Rewrite the lines from the line with "Select the OVERALL section header" to the line with "Looking at the screenshot, I should point(460,203).", putting "menu" wherever "dropdown" appears and leaving everything else the same.
:::
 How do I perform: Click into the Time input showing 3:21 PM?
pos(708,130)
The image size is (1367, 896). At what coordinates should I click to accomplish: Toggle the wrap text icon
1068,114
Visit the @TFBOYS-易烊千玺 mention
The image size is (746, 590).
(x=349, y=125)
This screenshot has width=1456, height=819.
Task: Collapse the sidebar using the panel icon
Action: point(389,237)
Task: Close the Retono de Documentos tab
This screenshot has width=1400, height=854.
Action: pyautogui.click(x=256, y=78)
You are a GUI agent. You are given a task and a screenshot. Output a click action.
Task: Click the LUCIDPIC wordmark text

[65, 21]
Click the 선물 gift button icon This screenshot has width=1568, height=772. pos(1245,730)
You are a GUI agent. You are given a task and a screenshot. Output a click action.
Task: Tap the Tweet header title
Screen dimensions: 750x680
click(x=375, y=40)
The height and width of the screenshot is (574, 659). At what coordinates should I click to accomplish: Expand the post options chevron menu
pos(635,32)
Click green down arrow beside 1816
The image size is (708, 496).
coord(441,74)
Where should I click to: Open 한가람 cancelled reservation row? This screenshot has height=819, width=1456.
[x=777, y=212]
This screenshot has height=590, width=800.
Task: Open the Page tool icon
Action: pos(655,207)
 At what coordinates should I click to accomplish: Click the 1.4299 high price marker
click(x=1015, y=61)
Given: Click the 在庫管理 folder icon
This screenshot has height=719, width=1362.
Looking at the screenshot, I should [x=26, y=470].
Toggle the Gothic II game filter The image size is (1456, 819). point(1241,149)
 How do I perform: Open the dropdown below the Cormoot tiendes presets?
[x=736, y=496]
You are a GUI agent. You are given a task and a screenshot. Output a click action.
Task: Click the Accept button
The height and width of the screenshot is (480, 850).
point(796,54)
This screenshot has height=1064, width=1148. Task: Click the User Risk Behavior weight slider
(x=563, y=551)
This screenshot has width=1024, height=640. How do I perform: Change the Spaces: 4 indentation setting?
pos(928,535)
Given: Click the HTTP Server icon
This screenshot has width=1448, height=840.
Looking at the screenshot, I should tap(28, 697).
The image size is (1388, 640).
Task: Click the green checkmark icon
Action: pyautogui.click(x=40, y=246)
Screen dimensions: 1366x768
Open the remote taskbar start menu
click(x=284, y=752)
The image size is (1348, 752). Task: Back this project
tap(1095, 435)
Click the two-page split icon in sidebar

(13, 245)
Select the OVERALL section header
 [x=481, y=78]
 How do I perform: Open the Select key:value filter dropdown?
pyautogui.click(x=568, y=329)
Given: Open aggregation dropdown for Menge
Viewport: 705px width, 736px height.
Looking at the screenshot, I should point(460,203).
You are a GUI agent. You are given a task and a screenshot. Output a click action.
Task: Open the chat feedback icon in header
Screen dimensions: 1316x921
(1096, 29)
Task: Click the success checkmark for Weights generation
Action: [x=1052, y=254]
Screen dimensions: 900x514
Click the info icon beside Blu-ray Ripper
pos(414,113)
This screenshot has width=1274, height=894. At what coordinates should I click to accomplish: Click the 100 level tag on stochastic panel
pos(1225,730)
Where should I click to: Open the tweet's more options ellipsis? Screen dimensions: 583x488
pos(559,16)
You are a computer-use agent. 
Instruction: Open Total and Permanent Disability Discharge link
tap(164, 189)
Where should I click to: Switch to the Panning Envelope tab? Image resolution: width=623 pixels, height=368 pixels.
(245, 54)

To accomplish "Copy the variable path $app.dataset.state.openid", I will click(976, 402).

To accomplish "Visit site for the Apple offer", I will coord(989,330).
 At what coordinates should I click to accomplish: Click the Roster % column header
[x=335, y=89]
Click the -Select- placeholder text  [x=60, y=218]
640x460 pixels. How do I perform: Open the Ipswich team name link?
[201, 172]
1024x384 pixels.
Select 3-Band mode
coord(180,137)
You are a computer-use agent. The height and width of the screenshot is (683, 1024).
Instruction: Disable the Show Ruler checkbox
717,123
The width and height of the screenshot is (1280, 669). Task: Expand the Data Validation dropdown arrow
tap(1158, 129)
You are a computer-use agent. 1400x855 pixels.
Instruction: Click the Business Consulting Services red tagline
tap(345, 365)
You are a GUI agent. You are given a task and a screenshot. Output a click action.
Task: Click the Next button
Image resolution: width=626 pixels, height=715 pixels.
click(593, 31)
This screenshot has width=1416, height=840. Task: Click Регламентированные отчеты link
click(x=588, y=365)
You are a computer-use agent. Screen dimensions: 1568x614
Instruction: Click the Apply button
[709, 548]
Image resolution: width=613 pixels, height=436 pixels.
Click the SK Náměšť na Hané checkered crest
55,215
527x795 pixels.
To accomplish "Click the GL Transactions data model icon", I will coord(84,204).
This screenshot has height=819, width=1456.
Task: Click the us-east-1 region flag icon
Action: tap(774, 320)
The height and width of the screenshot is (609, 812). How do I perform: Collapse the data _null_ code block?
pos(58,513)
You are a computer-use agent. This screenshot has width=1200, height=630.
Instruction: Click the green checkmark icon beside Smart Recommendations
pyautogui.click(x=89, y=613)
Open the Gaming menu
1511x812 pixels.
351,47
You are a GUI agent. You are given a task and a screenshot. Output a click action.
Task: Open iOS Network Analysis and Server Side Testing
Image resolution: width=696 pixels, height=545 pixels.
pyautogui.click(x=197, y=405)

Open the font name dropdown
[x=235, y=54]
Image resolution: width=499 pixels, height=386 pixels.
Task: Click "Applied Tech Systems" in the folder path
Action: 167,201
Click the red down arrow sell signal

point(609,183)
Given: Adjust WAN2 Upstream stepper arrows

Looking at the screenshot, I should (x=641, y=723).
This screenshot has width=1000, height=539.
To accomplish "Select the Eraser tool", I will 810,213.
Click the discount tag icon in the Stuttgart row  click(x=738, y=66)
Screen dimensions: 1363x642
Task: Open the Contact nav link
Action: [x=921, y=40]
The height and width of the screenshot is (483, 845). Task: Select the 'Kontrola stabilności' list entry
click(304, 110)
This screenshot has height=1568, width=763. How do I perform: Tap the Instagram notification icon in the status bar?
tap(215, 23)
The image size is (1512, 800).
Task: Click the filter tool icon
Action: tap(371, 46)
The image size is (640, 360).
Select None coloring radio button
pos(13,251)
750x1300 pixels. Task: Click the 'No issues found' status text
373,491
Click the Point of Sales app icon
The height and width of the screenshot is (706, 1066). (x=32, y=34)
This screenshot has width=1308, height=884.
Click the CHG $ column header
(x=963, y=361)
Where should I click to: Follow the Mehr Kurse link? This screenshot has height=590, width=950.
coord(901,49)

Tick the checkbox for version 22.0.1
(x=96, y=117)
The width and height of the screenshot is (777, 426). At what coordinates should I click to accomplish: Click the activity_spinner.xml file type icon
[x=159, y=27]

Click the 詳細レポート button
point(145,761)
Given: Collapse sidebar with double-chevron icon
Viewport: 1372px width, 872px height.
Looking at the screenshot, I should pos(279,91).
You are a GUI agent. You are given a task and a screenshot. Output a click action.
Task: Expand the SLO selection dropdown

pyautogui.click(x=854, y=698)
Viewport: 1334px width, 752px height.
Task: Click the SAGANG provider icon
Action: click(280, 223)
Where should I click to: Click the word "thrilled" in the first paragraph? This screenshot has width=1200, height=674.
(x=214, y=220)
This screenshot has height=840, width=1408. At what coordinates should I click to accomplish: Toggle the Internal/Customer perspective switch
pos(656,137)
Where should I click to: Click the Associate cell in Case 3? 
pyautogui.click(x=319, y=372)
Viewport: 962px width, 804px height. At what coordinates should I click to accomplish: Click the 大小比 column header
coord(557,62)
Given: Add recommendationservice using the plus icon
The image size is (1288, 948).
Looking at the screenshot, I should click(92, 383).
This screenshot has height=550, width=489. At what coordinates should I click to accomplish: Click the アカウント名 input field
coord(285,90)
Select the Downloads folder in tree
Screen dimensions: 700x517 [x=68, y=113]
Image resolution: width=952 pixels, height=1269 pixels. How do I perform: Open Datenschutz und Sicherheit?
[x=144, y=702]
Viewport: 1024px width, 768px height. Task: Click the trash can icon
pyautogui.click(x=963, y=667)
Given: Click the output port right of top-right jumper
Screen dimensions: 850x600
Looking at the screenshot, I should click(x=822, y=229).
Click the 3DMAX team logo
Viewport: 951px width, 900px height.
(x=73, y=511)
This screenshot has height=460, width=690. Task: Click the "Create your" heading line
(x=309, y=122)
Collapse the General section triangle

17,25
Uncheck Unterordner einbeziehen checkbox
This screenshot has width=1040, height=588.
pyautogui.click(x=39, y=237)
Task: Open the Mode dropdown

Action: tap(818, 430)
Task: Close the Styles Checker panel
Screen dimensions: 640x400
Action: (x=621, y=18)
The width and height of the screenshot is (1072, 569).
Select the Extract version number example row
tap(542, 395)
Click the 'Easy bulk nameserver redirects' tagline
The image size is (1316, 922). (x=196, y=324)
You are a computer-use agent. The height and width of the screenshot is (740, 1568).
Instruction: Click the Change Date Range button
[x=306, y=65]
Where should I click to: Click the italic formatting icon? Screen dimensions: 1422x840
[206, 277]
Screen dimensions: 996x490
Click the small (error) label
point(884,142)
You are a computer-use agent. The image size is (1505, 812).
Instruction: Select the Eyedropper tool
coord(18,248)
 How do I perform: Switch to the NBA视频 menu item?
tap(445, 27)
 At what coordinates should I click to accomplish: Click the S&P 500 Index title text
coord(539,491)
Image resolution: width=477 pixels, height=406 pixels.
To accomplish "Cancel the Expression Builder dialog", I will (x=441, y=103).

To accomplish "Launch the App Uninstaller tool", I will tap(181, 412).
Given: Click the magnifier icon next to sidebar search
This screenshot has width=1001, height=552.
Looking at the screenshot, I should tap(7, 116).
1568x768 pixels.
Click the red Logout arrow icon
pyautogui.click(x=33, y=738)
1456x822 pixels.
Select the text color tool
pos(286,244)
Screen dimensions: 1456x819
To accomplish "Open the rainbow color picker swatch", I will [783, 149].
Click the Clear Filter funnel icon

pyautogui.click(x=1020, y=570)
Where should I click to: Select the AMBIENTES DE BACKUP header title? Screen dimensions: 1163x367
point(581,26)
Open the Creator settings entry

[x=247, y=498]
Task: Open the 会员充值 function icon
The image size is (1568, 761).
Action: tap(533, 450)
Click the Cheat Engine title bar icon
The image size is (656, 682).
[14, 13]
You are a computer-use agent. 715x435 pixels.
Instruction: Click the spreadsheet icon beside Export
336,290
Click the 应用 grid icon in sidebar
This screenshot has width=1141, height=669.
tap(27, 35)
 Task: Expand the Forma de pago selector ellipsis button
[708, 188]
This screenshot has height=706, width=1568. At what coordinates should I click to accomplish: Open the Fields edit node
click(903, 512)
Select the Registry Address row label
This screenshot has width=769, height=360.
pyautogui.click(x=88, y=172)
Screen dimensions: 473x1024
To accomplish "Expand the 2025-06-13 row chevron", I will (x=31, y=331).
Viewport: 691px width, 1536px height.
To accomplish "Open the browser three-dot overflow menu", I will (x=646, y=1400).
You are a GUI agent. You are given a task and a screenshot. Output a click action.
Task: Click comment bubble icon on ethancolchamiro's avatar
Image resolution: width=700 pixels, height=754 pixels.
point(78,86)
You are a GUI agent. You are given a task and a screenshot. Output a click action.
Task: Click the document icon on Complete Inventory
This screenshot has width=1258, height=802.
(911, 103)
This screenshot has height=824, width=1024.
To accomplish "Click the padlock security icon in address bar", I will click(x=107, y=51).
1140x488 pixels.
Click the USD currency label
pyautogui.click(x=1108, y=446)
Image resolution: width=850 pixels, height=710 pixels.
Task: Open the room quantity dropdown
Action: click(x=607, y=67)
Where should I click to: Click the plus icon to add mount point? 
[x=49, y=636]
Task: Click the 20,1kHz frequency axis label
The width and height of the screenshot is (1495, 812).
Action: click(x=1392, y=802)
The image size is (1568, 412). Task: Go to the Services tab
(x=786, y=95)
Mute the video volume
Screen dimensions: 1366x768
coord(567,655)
:::
** OUTPUT OF THE EXERCISE **
Select the OVERALL section header
 [x=481, y=78]
 How do I perform: Open the Select key:value filter menu?
pyautogui.click(x=568, y=329)
Given: Open aggregation menu for Menge
Viewport: 705px width, 736px height.
Looking at the screenshot, I should point(460,203).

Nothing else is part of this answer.